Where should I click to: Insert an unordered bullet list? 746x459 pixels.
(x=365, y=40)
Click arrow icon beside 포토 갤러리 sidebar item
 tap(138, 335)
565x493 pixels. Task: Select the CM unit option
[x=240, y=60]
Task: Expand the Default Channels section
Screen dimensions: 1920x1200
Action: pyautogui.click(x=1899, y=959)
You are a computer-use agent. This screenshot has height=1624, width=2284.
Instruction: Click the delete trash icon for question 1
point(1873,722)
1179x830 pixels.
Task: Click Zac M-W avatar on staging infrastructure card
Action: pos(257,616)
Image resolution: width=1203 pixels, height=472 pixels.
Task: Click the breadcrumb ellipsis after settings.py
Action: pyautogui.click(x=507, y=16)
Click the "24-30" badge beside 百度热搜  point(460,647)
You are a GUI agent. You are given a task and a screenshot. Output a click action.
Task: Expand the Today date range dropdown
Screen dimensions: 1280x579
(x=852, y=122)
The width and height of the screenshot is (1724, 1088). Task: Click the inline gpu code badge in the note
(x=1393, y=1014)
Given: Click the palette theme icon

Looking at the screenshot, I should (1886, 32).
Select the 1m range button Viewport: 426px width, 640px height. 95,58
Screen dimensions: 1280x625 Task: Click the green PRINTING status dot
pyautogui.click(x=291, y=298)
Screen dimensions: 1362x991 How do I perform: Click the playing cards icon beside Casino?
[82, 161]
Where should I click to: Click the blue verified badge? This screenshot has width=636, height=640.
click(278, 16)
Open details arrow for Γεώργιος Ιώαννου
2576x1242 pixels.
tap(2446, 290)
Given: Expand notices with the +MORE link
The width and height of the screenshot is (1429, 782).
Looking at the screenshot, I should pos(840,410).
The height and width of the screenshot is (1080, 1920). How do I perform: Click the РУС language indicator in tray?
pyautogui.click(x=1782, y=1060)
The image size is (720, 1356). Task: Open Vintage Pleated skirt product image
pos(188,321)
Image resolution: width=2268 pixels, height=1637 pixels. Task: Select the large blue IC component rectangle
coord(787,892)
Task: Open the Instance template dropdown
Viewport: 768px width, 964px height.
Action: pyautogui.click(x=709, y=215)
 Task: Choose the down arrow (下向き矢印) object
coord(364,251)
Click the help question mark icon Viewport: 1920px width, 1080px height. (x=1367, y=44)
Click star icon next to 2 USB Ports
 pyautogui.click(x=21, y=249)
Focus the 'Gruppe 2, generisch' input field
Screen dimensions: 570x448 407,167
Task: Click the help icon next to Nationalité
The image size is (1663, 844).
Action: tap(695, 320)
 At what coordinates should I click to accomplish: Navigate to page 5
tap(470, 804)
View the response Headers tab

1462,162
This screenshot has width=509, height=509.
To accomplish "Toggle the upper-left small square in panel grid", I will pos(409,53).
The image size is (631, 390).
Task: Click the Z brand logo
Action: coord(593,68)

PROBLEM TO WORK ON -
Return word for word the rows from the line containing "Task: Click the help icon next to Nationalité" through the last line of the rows above, both ends included.

EXERCISE OUTPUT -
Task: Click the help icon next to Nationalité
The image size is (1663, 844).
Action: tap(695, 320)
 At what coordinates should I click to accomplish: Navigate to page 5
tap(470, 804)
View the response Headers tab

1462,162
This screenshot has width=509, height=509.
To accomplish "Toggle the upper-left small square in panel grid", I will pos(409,53).
The image size is (631, 390).
Task: Click the Z brand logo
Action: coord(593,68)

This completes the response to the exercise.